ずいぶん前になりますが、謡曲の「卒塔婆小町」をたまたまテレビで観たとき、百人一首の「花の色はうつりにけりな~」という小町の歌がとても真に迫って感じられてきました。
 「卒塔婆小町」はYouTubeでいつでもどこでも観られます。便利な世になりました。

 朽木の卒都婆に腰掛けている乞食の老婆
 かつて絶世の美女と謳われた小町の今の姿
 旅の僧を相手に美貌を誇った往時を懐かしみ、
 老いを深めた今の境遇を嘆き、狂乱状態となってしまう
 その狂乱は百夜通いの深草少将の怨霊のしわざ
 不時着のままに終わった彼の愛の亡霊が小町に取り憑いたのです
 すさまじい執念というほかありません

  シテ (小町)「あら苦 し目まひや。
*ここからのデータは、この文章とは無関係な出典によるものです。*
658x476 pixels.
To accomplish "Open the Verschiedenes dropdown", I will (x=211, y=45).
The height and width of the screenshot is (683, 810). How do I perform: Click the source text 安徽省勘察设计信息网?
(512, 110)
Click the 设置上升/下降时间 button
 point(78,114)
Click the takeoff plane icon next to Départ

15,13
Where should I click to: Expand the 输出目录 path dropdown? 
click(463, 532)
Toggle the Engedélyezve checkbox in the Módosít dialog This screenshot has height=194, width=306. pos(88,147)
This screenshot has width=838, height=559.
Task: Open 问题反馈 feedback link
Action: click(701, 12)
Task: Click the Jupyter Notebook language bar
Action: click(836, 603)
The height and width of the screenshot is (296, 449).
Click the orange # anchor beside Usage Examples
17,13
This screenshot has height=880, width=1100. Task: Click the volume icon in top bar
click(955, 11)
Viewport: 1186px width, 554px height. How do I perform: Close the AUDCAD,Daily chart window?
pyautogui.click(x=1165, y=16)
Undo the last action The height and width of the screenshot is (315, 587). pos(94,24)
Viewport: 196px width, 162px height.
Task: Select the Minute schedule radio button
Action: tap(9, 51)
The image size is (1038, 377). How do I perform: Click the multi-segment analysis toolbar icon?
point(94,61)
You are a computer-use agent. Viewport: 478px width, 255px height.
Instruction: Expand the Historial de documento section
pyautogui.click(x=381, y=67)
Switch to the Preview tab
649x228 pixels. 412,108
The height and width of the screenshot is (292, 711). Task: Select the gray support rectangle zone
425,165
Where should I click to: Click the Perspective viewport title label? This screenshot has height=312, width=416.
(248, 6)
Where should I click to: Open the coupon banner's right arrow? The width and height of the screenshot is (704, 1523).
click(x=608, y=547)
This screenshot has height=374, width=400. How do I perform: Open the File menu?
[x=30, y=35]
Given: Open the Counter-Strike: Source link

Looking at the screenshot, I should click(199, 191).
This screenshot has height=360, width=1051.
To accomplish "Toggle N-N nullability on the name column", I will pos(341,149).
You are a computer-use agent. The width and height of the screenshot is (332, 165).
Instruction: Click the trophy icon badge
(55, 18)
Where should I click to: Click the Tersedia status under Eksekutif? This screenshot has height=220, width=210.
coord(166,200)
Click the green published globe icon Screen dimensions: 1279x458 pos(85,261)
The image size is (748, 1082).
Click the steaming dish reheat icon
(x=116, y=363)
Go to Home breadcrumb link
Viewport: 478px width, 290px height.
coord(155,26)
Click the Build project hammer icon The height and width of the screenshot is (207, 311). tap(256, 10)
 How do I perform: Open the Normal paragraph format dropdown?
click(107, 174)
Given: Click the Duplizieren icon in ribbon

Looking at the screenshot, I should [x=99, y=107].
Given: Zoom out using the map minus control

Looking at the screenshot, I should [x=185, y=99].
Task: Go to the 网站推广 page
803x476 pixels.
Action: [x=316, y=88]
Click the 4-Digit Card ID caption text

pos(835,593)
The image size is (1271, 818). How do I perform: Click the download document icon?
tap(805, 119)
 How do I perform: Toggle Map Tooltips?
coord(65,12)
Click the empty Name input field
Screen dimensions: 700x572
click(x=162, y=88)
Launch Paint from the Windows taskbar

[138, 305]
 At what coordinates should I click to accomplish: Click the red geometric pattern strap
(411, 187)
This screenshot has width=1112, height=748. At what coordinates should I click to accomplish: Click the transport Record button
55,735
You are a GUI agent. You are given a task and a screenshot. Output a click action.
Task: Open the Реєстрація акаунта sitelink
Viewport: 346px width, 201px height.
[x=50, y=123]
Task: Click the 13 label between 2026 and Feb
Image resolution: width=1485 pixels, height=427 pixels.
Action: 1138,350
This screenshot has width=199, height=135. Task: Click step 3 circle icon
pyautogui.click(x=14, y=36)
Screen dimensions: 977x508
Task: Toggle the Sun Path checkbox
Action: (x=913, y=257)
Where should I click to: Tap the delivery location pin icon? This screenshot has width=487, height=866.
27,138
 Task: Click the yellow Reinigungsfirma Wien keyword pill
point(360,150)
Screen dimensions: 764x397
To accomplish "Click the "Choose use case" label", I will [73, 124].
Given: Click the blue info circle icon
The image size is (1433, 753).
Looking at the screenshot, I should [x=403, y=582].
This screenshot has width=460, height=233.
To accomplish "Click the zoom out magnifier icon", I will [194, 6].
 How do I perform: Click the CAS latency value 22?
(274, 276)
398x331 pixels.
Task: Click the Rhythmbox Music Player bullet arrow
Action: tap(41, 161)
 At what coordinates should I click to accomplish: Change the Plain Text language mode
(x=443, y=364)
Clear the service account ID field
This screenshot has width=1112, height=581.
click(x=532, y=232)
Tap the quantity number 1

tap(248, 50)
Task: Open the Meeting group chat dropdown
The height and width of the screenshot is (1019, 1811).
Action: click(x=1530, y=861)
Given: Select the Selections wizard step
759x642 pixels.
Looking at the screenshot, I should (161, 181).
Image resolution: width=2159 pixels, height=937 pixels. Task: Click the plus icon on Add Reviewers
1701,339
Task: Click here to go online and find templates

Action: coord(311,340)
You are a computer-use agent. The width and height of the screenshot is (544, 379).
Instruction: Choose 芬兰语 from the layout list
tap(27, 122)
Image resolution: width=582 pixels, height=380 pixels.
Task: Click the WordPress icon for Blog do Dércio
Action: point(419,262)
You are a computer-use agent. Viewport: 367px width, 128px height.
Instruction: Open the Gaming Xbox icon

」
       地      「胸く るしやと悲しみて。一夜 を待たで死し たりし。
                                 深草の少將 の。その怨念が附き添ひて。
                                 かやうに物 には狂はするぞや。」

 烏帽子をつけて深草少将の格好になった小町が、少将の百夜通いの様子を再現するシーンは圧巻。胸に迫ってきます。